======== EXERCISE DATA ========

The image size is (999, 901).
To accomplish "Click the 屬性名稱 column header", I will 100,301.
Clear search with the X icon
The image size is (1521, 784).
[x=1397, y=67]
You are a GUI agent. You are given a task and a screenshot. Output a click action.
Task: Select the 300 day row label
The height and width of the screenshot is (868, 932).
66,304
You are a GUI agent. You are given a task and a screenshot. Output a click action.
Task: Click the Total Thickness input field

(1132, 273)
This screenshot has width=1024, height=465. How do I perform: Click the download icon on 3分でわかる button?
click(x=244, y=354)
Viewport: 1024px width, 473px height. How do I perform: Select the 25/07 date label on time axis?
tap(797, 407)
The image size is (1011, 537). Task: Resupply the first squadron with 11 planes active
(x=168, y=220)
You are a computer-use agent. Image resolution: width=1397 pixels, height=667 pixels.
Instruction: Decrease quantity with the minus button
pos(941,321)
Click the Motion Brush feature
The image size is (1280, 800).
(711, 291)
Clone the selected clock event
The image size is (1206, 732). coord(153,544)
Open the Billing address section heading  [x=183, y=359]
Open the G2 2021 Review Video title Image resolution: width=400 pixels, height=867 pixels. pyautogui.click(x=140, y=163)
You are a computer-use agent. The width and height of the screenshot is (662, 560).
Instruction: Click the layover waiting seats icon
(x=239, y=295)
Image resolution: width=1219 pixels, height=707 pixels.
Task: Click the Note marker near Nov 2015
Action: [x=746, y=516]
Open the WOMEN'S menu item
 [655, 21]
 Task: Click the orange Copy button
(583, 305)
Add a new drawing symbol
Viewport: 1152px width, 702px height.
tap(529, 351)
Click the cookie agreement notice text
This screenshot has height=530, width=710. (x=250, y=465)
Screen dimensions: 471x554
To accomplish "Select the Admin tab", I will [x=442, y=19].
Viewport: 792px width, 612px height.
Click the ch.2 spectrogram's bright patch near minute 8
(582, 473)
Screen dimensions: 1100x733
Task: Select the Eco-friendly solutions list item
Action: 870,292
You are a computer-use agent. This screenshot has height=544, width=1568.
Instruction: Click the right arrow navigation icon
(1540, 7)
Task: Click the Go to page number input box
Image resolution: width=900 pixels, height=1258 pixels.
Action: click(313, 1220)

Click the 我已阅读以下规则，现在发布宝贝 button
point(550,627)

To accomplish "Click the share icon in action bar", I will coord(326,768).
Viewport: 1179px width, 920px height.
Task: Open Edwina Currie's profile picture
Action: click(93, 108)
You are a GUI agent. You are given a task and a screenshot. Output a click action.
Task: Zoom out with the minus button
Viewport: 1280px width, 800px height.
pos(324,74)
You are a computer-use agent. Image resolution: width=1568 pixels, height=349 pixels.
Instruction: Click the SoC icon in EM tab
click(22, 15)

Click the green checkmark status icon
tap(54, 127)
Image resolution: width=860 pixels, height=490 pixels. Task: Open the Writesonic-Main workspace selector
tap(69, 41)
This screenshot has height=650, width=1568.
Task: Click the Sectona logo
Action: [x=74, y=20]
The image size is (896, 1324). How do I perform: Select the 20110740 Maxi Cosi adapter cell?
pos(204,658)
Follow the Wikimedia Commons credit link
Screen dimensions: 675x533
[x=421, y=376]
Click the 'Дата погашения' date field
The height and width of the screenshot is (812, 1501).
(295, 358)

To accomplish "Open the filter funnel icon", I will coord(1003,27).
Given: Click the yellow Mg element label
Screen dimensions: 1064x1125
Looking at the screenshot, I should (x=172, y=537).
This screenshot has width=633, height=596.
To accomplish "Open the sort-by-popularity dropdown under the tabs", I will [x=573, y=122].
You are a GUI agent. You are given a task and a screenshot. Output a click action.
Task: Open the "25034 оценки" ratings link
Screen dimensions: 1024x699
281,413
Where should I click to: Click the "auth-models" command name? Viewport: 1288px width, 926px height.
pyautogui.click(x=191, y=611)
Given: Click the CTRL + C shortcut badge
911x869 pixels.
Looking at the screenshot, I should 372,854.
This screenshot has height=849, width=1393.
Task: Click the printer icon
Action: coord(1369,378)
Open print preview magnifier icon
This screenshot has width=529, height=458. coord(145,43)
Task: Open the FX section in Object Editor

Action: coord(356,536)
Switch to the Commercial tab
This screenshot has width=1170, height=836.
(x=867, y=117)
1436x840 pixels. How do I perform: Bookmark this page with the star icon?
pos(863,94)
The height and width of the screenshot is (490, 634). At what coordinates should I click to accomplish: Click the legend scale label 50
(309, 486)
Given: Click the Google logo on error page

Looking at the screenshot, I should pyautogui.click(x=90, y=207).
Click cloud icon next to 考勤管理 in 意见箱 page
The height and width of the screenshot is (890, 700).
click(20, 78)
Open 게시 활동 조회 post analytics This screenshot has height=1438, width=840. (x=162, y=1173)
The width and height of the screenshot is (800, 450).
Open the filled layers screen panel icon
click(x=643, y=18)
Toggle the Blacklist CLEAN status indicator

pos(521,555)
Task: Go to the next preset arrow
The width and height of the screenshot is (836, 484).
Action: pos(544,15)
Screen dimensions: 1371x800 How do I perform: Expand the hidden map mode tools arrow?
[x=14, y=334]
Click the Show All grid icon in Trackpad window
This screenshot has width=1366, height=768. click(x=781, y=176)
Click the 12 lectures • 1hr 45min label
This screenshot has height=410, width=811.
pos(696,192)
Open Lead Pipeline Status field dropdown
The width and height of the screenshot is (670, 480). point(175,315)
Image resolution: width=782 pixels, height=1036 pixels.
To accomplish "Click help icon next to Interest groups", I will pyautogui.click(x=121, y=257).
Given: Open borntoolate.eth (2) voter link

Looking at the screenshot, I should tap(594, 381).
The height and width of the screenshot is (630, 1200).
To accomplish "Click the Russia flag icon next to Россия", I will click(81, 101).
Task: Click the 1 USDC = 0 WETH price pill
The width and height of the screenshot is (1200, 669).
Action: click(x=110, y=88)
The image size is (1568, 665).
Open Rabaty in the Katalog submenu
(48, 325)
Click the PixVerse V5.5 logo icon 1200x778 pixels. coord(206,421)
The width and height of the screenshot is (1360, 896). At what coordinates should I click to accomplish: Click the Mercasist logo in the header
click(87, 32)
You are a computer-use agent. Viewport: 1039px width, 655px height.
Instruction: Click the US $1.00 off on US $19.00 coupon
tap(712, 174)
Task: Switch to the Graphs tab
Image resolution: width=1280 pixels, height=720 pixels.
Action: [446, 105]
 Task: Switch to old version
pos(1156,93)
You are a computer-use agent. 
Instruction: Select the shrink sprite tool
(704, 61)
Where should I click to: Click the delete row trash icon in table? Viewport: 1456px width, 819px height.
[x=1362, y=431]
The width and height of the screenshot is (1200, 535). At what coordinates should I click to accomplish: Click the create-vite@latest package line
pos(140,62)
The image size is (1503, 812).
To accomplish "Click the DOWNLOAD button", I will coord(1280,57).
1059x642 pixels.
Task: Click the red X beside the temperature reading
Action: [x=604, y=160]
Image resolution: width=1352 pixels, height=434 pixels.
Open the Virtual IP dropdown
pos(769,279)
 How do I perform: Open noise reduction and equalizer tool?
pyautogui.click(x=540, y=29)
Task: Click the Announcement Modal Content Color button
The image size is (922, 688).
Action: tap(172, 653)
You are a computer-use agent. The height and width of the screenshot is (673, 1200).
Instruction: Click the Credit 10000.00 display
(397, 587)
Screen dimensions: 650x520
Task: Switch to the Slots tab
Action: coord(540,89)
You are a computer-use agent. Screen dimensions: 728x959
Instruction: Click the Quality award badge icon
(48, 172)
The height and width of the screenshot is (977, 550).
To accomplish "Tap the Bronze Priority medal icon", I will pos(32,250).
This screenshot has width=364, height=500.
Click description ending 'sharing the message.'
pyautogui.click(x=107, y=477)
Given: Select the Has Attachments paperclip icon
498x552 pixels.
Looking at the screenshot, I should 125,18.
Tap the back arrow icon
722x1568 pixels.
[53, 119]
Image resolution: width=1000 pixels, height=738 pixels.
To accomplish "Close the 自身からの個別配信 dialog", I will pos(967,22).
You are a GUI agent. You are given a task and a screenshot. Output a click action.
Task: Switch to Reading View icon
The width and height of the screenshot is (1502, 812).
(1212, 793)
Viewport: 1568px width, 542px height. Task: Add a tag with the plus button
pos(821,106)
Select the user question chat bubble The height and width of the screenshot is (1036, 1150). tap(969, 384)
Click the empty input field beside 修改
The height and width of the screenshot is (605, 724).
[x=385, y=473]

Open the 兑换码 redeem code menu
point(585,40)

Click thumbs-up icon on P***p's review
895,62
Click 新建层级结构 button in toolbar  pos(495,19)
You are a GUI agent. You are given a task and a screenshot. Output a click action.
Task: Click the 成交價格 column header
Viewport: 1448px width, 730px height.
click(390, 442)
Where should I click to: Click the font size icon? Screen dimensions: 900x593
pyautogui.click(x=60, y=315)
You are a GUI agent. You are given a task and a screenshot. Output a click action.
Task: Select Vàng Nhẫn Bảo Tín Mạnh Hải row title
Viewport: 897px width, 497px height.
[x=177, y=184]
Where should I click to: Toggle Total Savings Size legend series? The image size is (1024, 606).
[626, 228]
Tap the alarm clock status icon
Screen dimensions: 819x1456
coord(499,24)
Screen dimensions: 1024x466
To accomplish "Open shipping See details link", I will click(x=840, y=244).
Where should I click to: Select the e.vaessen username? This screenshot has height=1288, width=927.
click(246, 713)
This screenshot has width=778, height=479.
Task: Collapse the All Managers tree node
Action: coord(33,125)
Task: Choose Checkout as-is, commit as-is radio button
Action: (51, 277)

========

• THE TASK: Among the lines above, count those containing the word "title" and give nothing but the result.

• OUTPUT: 2